The task → Would you copy the full listing that follows without changing a thing?

== Study material ==

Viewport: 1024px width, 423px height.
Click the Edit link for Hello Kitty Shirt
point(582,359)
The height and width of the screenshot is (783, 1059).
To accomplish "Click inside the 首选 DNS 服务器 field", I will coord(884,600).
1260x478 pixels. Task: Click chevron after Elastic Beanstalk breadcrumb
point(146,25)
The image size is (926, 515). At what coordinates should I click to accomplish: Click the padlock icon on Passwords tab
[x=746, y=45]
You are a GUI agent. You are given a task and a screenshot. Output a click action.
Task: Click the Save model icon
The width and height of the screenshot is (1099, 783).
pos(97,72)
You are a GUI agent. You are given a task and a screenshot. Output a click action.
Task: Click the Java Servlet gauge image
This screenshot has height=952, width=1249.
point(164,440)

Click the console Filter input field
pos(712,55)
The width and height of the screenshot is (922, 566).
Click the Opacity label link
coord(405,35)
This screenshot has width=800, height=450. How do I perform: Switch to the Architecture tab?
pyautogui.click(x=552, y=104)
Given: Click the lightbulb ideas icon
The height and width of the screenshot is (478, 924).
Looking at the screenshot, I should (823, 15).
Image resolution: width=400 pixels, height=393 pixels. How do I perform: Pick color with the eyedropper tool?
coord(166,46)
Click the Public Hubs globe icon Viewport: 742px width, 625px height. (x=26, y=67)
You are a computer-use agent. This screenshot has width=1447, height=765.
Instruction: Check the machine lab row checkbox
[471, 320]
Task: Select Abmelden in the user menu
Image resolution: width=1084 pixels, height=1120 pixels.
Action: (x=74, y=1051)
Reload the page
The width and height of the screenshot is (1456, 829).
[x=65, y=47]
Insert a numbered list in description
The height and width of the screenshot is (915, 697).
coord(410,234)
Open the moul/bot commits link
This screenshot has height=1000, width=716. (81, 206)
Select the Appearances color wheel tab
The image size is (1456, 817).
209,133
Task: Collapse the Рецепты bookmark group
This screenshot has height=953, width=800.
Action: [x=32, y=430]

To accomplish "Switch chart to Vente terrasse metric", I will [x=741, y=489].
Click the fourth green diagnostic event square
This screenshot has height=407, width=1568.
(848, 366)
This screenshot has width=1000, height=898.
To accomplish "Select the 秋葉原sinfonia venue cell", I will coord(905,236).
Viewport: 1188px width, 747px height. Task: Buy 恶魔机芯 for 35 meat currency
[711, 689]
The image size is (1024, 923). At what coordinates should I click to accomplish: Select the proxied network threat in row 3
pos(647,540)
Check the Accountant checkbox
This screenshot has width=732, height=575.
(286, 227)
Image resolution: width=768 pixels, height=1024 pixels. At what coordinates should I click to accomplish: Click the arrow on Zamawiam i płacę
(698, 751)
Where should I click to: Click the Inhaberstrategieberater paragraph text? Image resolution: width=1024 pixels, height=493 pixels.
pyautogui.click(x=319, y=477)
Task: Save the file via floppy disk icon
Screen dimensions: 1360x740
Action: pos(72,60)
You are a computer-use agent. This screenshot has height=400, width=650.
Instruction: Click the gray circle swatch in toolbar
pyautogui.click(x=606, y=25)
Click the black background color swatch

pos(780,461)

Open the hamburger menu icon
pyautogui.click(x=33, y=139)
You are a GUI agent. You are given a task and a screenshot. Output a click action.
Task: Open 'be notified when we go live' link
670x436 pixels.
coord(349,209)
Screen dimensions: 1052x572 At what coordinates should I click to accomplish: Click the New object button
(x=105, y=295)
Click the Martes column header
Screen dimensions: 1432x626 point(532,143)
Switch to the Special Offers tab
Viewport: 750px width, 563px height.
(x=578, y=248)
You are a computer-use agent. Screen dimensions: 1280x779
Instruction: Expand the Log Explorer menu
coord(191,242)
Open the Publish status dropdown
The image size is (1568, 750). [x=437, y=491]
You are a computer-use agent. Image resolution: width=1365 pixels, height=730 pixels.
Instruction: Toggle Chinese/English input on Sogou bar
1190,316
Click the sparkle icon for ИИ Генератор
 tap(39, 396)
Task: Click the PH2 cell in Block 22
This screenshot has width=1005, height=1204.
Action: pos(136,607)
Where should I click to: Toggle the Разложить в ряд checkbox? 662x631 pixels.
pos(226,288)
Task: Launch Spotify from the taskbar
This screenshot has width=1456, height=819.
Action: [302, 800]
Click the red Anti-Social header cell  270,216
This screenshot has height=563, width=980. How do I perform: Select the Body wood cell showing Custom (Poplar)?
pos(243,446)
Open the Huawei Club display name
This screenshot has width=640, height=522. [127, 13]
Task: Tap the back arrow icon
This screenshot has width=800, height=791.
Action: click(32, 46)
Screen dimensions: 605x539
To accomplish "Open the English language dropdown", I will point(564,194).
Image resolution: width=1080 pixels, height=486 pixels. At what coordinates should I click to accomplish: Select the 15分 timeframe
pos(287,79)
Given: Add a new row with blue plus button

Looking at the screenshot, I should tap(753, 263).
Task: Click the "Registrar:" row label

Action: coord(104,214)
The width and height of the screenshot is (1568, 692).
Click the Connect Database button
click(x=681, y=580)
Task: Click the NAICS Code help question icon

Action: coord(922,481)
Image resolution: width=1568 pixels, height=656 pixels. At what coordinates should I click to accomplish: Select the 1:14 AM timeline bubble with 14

===

Solution to this exercise →
Viewport: 1024px width, 423px height.
Click the Edit link for Hello Kitty Shirt
point(582,359)
The height and width of the screenshot is (783, 1059).
To accomplish "Click inside the 首选 DNS 服务器 field", I will coord(884,600).
1260x478 pixels. Task: Click chevron after Elastic Beanstalk breadcrumb
point(146,25)
The image size is (926, 515). At what coordinates should I click to accomplish: Click the padlock icon on Passwords tab
[x=746, y=45]
You are a GUI agent. You are given a task and a screenshot. Output a click action.
Task: Click the Save model icon
The width and height of the screenshot is (1099, 783).
pos(97,72)
You are a GUI agent. You are given a task and a screenshot. Output a click action.
Task: Click the Java Servlet gauge image
This screenshot has height=952, width=1249.
point(164,440)

Click the console Filter input field
pos(712,55)
The width and height of the screenshot is (922, 566).
Click the Opacity label link
coord(405,35)
This screenshot has width=800, height=450. How do I perform: Switch to the Architecture tab?
pyautogui.click(x=552, y=104)
Given: Click the lightbulb ideas icon
The height and width of the screenshot is (478, 924).
Looking at the screenshot, I should (823, 15).
Image resolution: width=400 pixels, height=393 pixels. How do I perform: Pick color with the eyedropper tool?
coord(166,46)
Click the Public Hubs globe icon Viewport: 742px width, 625px height. (x=26, y=67)
You are a computer-use agent. This screenshot has width=1447, height=765.
Instruction: Check the machine lab row checkbox
[471, 320]
Task: Select Abmelden in the user menu
Image resolution: width=1084 pixels, height=1120 pixels.
Action: (x=74, y=1051)
Reload the page
The width and height of the screenshot is (1456, 829).
[x=65, y=47]
Insert a numbered list in description
The height and width of the screenshot is (915, 697).
coord(410,234)
Open the moul/bot commits link
This screenshot has height=1000, width=716. (81, 206)
Select the Appearances color wheel tab
The image size is (1456, 817).
209,133
Task: Collapse the Рецепты bookmark group
This screenshot has height=953, width=800.
Action: [x=32, y=430]

To accomplish "Switch chart to Vente terrasse metric", I will [x=741, y=489].
Click the fourth green diagnostic event square
This screenshot has height=407, width=1568.
(848, 366)
This screenshot has width=1000, height=898.
To accomplish "Select the 秋葉原sinfonia venue cell", I will coord(905,236).
Viewport: 1188px width, 747px height. Task: Buy 恶魔机芯 for 35 meat currency
[711, 689]
The image size is (1024, 923). At what coordinates should I click to accomplish: Select the proxied network threat in row 3
pos(647,540)
Check the Accountant checkbox
This screenshot has width=732, height=575.
(286, 227)
Image resolution: width=768 pixels, height=1024 pixels. At what coordinates should I click to accomplish: Click the arrow on Zamawiam i płacę
(698, 751)
Where should I click to: Click the Inhaberstrategieberater paragraph text? Image resolution: width=1024 pixels, height=493 pixels.
pyautogui.click(x=319, y=477)
Task: Save the file via floppy disk icon
Screen dimensions: 1360x740
Action: pos(72,60)
You are a computer-use agent. This screenshot has height=400, width=650.
Instruction: Click the gray circle swatch in toolbar
pyautogui.click(x=606, y=25)
Click the black background color swatch

pos(780,461)

Open the hamburger menu icon
pyautogui.click(x=33, y=139)
You are a GUI agent. You are given a task and a screenshot. Output a click action.
Task: Open 'be notified when we go live' link
670x436 pixels.
coord(349,209)
Screen dimensions: 1052x572 At what coordinates should I click to accomplish: Click the New object button
(x=105, y=295)
Click the Martes column header
Screen dimensions: 1432x626 point(532,143)
Switch to the Special Offers tab
Viewport: 750px width, 563px height.
(x=578, y=248)
You are a computer-use agent. Screen dimensions: 1280x779
Instruction: Expand the Log Explorer menu
coord(191,242)
Open the Publish status dropdown
The image size is (1568, 750). [x=437, y=491]
You are a computer-use agent. Image resolution: width=1365 pixels, height=730 pixels.
Instruction: Toggle Chinese/English input on Sogou bar
1190,316
Click the sparkle icon for ИИ Генератор
 tap(39, 396)
Task: Click the PH2 cell in Block 22
This screenshot has width=1005, height=1204.
Action: pos(136,607)
Where should I click to: Toggle the Разложить в ряд checkbox? 662x631 pixels.
pos(226,288)
Task: Launch Spotify from the taskbar
This screenshot has width=1456, height=819.
Action: [302, 800]
Click the red Anti-Social header cell  270,216
This screenshot has height=563, width=980. How do I perform: Select the Body wood cell showing Custom (Poplar)?
pos(243,446)
Open the Huawei Club display name
This screenshot has width=640, height=522. [127, 13]
Task: Tap the back arrow icon
This screenshot has width=800, height=791.
Action: click(32, 46)
Screen dimensions: 605x539
To accomplish "Open the English language dropdown", I will point(564,194).
Image resolution: width=1080 pixels, height=486 pixels. At what coordinates should I click to accomplish: Select the 15分 timeframe
pos(287,79)
Given: Add a new row with blue plus button

Looking at the screenshot, I should tap(753, 263).
Task: Click the "Registrar:" row label

Action: coord(104,214)
The width and height of the screenshot is (1568, 692).
Click the Connect Database button
click(x=681, y=580)
Task: Click the NAICS Code help question icon

Action: coord(922,481)
Image resolution: width=1568 pixels, height=656 pixels. At what coordinates should I click to accomplish: Select the 1:14 AM timeline bubble with 14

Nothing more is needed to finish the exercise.